Task instructions
Write out each line of the material exactly as given, and drop the images.

Exercise materials
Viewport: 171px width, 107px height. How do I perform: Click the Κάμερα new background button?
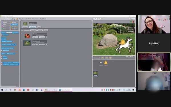[46, 30]
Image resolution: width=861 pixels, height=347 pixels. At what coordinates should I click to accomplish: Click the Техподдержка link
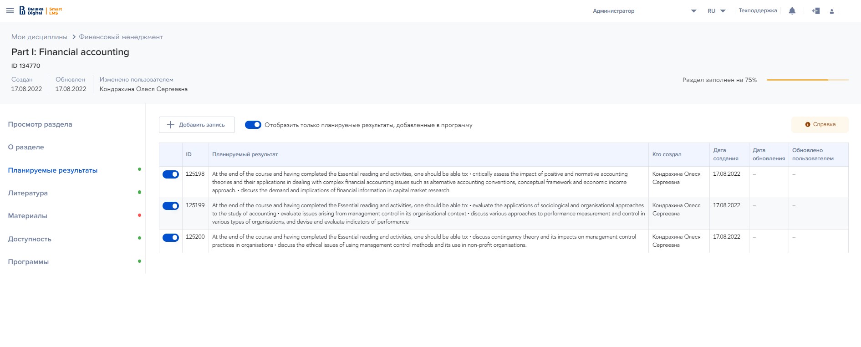757,10
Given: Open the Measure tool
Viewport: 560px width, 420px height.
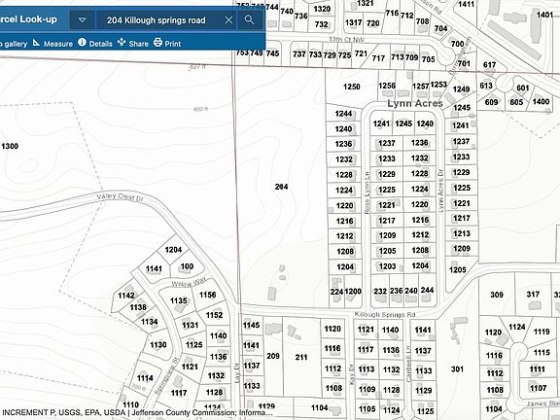Looking at the screenshot, I should (x=53, y=44).
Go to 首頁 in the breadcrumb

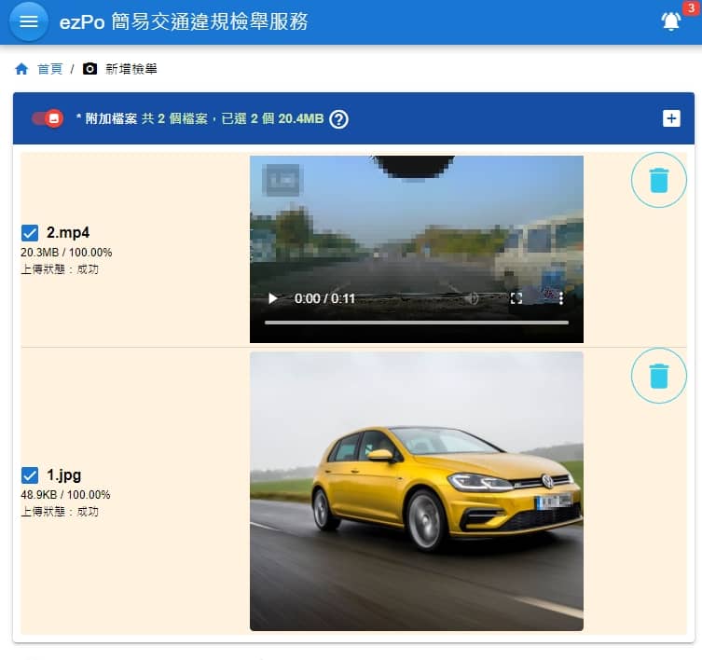(49, 69)
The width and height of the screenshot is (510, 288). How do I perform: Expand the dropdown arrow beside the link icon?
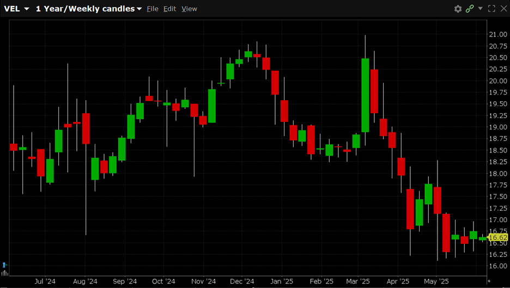point(480,9)
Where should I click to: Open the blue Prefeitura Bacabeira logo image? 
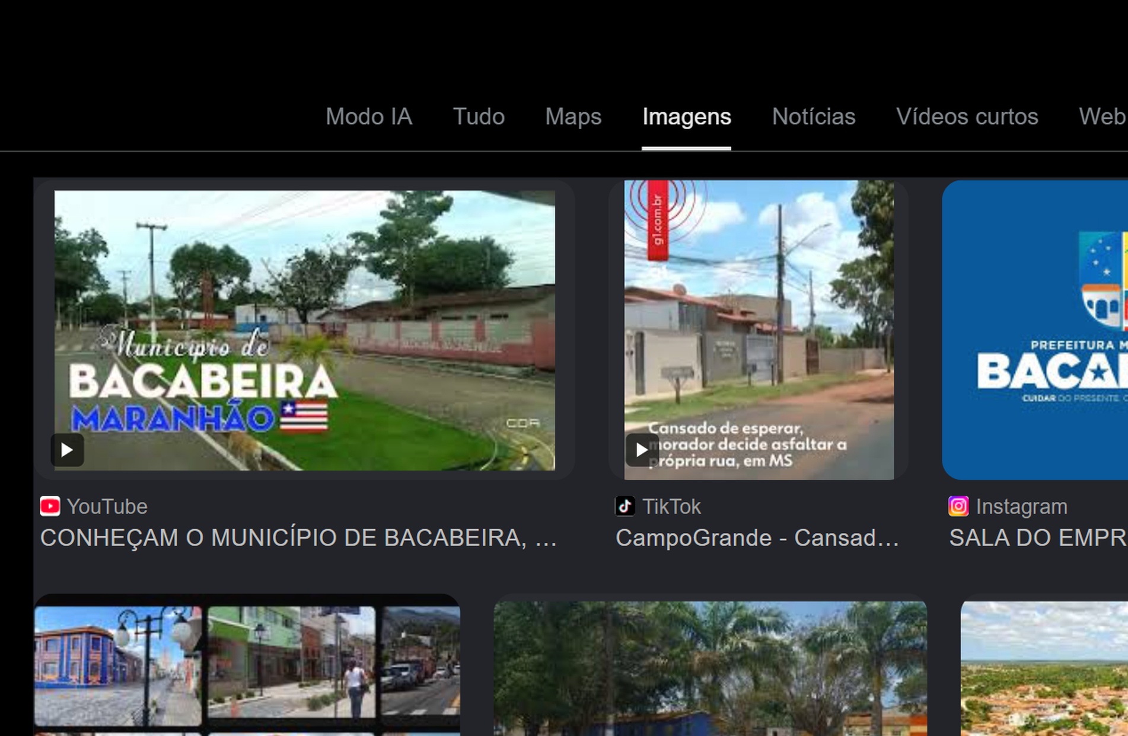[x=1035, y=329]
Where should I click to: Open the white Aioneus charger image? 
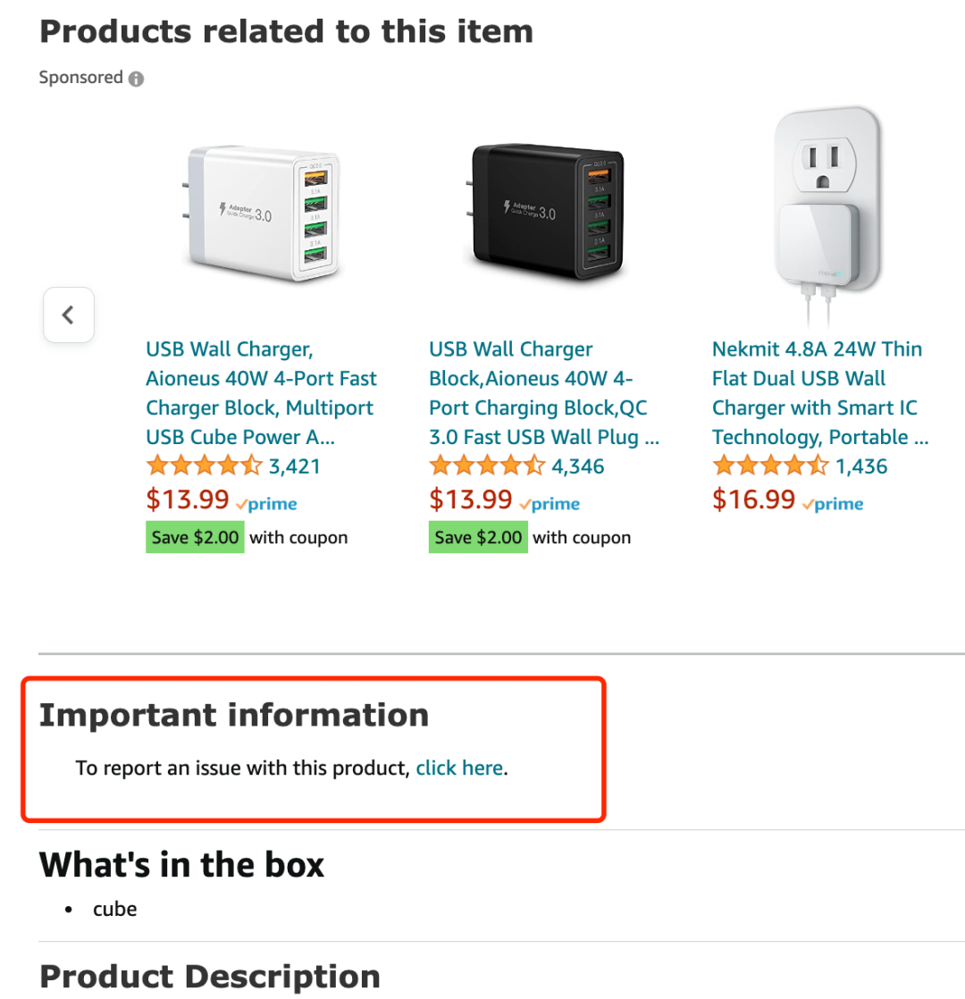pos(263,214)
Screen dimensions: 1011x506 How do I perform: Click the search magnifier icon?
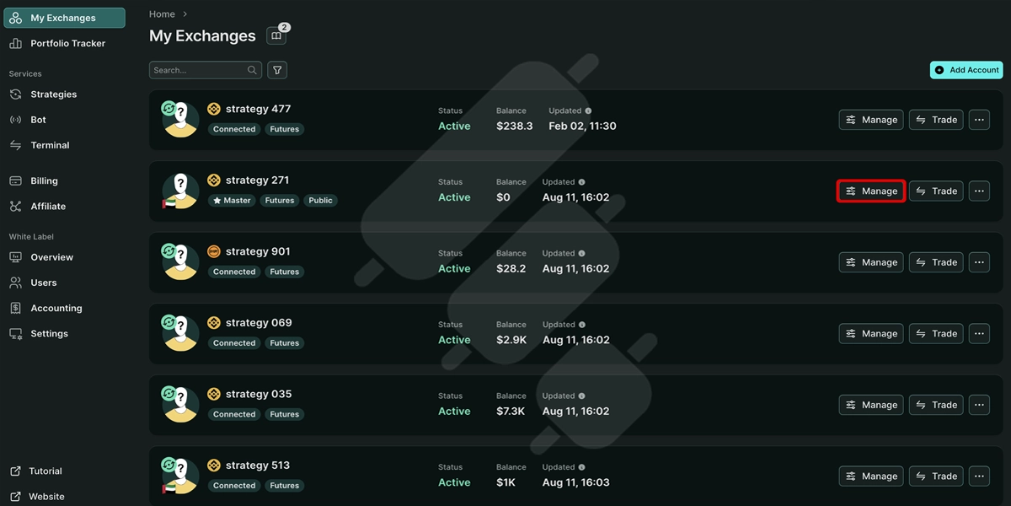252,70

Completed exercise
Viewport: 171px width, 107px height. How do I perform: Click the Κάμερα new background button?
[46, 30]
Image resolution: width=861 pixels, height=347 pixels. At what coordinates should I click to accomplish: Click the Техподдержка link
757,10
Given: Open the Measure tool
Viewport: 560px width, 420px height.
Looking at the screenshot, I should (x=53, y=44).
Go to 首頁 in the breadcrumb

(49, 69)
The width and height of the screenshot is (510, 288). How do I perform: Expand the dropdown arrow beside the link icon?
point(480,9)
Where should I click to: Open the blue Prefeitura Bacabeira logo image? 
[x=1035, y=329]
Where should I click to: Open the white Aioneus charger image? 
pos(263,214)
Screen dimensions: 1011x506 How do I perform: Click the search magnifier icon?
252,70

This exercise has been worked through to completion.